Answer: Angle B ≈ 42.07°
Side a ≈ 22.05
Side b ≈ 14.87 Explain
This is a question about solving triangles using the Law of Sines. The Law of Sines helps us find missing sides or angles in a triangle when we know certain other parts. It says that for any triangle with sides a, b, c and opposite angles A, B, C, the ratio of a side length to the sine of its opposite angle is the same for all three sides: a/sin(A) = b/sin(B) = c/sin(C). The solving step is:

First, I need to make sure all angles are in the same format. Angle A is given as 83° 20'. Since there are 60 minutes in a degree, 20 minutes is 20/60 = 1/3 of a degree. So, A = 83 + 1/3 = 83.333... degrees. I'll use this precise value in my calculations.

1. **Find Angle B:**
I know that all the angles in a triangle add up to 180 degrees.
So, B = 180° - A - C
B = 180° - 83.333...° - 54.6°
B = 180° - 137.933...°
B = 42.066...°
Rounding to two decimal places, B ≈ 42.07°.
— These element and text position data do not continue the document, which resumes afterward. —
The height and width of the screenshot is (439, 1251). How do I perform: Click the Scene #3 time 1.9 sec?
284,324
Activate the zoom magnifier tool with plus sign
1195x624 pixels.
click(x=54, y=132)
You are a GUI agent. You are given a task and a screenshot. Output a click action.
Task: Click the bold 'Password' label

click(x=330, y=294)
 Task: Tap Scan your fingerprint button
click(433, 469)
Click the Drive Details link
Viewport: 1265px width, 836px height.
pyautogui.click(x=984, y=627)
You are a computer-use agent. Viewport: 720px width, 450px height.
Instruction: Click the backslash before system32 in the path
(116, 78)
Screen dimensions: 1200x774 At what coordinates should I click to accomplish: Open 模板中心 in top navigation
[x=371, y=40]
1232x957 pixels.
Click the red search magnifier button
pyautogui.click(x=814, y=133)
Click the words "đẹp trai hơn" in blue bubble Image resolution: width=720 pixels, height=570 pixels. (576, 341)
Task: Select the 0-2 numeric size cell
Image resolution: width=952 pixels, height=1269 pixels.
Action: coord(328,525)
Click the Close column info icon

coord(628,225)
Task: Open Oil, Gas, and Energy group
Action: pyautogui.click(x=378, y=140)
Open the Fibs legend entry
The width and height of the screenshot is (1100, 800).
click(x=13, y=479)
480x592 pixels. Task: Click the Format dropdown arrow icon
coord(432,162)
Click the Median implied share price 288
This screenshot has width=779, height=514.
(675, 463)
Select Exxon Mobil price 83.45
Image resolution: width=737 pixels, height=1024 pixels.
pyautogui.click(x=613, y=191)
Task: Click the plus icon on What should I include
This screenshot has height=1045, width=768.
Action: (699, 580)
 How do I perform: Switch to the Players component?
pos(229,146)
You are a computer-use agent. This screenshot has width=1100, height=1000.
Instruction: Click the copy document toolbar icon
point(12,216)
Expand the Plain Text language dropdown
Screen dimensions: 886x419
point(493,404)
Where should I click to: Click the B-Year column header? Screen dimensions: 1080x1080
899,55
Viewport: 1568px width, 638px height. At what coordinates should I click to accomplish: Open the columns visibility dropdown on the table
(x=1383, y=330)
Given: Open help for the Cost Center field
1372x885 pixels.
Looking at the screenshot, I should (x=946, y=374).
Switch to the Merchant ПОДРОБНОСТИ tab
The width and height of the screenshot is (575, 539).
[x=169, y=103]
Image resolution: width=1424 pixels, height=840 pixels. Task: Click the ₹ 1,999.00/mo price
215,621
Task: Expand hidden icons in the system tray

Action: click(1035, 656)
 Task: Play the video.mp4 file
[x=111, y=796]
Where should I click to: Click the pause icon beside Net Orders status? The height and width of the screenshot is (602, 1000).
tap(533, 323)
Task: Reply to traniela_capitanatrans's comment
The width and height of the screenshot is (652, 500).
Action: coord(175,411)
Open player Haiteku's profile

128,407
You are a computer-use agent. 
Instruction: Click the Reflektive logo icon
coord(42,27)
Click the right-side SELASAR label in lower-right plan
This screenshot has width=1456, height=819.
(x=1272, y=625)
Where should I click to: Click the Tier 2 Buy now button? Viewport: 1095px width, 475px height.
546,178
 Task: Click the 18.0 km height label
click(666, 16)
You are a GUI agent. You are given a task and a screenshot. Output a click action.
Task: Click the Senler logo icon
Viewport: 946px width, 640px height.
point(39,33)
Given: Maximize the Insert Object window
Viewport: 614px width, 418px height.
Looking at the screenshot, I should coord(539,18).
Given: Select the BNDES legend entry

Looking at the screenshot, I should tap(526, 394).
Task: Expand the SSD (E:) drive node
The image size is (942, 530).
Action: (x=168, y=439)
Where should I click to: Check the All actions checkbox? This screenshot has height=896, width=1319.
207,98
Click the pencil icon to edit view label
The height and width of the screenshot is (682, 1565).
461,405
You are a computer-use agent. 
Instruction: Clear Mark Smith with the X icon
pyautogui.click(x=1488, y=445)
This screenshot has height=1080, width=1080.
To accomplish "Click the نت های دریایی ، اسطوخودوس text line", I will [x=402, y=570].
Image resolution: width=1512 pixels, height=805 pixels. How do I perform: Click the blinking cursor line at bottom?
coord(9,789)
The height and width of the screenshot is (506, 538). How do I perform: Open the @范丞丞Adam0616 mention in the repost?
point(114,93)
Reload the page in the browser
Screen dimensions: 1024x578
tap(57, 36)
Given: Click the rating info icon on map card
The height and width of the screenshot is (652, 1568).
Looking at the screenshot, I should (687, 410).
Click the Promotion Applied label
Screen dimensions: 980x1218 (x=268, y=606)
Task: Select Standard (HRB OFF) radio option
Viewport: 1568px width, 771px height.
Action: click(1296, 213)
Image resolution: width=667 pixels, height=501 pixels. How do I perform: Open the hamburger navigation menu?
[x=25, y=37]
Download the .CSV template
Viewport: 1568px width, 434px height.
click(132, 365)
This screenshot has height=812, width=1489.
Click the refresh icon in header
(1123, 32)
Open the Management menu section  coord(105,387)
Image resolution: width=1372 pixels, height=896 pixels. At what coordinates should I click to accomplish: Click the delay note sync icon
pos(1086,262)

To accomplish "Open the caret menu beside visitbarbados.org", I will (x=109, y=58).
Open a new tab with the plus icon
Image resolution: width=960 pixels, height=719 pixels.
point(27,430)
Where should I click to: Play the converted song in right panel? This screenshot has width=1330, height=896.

2. **Find Side 'a' using the Law of Sines:**
The Law of Sines says a/sin(A) = c/sin(C). I want to find 'a'.
a = c * sin(A) / sin(C)
a = 18.1 * sin(83.333...°) / sin(54.6°)
Using a calculator, sin(83.333...°) is about 0.99324, and sin(54.6°) is about 0.81537.
a = 18.1 * 0.99324 / 0.81537
a = 17.9805 / 0.81537
a ≈ 22.051
Rounding to two decimal places, a ≈ 22.05.

3. **Find Side 'b' using the Law of Sines:**
Now I can use the Law of Sines again: b/sin(B) = c/sin(C). I want to find 'b'.
b = c * sin(B) / sin(C)
b = 18.1 * sin(42.066...°) / sin(54.6°)
Using a calculator, sin(42.066...°) is about 0.66996, and sin(54.6°) is about 0.81537.
b = 18.1 * 0.66996 / 0.81537
b = 12.1262 / 0.81537
b ≈ 14.872
Rounding to two decimal places, b ≈ 14.87.